我读王朔新作《起初纪年》
董邦耀
现在的年轻人,可能不知王朔,然而,80年代谁人不识王朔,曾经桀骜不驯,年少轻狂的王朔在又一次沉寂15年后,以四、五十万字“综合体”的历史长篇小说《起初纪年》复出文坛,没有了“张狂”,多了些成熟。
王朔充当电影女演员王子文的代理人,打了一场官司,这次大型招摇后的1997年,王朔不再那么闹腾了。他觉得自己在国内无法再有发展,用他的话说就是“我不是没写东西,我写了很多;我作品发表不了,我不可能讲话。”十年后的2007年,王朔快速地出版了《和我们的女儿谈话》等几本书,与冯小刚第二次合作,又一次亮相,他想“自己的退出是为了更大型,更招摇的进入”,没想到这次更大型的招摇之后,一退又是十五年,这就是他创作《起初》的十五年,在这期间,女儿王咪2013年大婚,他都没有露面。王朔,这一次复出,再没有招摇,而是藏在《起初》书后,该说的都在书里。
那么,王朔在《起初》里到底说了些什么。

王朔在《起初·纪年》自序里说,选择汉武帝故事无他,只是碰巧对他这一朝几个人知道得更早,小时,不知汉武是谁,就对“灌夫骂座”“金屋藏娇”这样的故事有印象。还有,他幼时是个军迷或叫武人崇拜者,有相当成分意图借汉武朝军事活动把他本人军迷时代攒下来的小爱好、小见识发挥一下,过过瘾。
王朔又说,《起初·纪年》取材于《资治通鉴》《汉书》《史记》所载汉武旧事。历史景观自有其深远和无垠,一旦进入有特别大的身不由己。当他起大妄想准备上探、觊觎一下我国文明源头,就把自个搁这儿了。“我现在找到这个故事,我的全部思想感情都能安放进去,这个结构特别合适,我把它投射到古代和远古以后反倒自由了。”

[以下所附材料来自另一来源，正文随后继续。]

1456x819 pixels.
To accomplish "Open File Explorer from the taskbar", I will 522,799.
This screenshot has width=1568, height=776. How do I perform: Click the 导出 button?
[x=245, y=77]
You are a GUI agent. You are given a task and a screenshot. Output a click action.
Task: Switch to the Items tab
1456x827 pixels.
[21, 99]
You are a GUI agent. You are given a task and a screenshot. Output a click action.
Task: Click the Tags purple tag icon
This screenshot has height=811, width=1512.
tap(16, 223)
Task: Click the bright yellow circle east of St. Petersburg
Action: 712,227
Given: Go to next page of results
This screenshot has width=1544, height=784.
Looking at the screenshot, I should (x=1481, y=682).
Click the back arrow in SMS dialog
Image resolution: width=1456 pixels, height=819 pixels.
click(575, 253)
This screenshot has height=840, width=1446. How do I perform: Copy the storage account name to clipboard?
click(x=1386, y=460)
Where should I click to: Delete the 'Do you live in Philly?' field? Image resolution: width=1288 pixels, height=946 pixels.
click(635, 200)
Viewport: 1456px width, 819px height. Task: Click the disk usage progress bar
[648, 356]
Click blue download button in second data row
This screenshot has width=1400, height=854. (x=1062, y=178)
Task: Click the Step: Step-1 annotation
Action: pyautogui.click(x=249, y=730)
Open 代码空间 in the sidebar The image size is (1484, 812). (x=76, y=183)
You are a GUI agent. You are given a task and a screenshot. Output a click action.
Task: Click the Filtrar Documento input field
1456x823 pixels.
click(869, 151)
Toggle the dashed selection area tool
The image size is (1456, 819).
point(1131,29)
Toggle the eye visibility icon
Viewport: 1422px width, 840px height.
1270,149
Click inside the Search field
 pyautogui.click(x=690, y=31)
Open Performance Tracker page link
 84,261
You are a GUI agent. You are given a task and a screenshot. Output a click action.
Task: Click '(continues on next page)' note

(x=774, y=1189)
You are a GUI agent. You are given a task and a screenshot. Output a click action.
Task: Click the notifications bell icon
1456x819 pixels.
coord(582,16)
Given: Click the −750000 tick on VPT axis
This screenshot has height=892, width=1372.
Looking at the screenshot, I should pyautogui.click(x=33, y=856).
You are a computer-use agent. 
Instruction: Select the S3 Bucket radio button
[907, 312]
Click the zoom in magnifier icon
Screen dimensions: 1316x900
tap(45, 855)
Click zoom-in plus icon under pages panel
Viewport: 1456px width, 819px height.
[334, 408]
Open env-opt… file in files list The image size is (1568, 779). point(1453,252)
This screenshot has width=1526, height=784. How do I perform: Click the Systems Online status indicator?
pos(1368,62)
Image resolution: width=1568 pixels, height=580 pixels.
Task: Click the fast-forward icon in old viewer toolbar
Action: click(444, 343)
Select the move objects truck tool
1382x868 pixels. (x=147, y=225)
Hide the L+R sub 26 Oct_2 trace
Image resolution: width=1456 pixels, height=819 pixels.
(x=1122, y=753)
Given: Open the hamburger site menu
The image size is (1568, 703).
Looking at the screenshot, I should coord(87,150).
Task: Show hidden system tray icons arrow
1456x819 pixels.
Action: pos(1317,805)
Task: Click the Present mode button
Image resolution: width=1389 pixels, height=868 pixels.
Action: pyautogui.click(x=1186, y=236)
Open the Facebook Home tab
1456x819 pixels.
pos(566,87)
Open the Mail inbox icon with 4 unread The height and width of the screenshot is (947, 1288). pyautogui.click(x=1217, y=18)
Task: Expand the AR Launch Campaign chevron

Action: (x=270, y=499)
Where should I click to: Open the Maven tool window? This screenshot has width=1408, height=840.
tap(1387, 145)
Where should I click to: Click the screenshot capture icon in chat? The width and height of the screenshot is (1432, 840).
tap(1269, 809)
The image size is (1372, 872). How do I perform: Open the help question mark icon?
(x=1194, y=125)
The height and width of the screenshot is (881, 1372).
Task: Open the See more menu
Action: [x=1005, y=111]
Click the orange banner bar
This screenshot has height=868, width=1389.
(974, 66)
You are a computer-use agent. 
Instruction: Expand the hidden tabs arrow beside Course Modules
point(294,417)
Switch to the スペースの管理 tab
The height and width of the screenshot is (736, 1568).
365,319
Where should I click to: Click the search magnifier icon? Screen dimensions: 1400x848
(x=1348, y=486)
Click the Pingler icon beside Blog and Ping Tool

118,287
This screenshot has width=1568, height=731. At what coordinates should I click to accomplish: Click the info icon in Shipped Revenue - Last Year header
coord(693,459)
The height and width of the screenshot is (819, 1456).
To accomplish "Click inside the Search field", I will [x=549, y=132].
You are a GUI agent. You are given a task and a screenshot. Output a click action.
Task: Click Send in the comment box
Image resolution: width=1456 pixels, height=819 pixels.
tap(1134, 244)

在这15年里,王朔称一直在为这部作品做准备。他还说“多年来,我一直盼着哪天把这本小说写出来,我就踏实了。可以放心去过自己的日子,到处转转,到异国他乡看看风景,像电影里那样一个人开车长途旅行去看望朋友,或素未谋面的亲人,吃一点没吃过的东西,每天躺着晒太阳,或开个酒吧。这一猛子扎出去,再抬头就是十来年之后,恍范儿苍孙已然耳顺,电脑字从五号变成小三号,原计划四十万字变成小一百四十万。本书变成多卷本系列小说其中一卷。”

对这部新作与以往作品的不同,王朔坦率地说,“我以往的作品多少都在写自己,可算作‘非虚构’;只有这部作品,才是我真正意义上的虚构小说。”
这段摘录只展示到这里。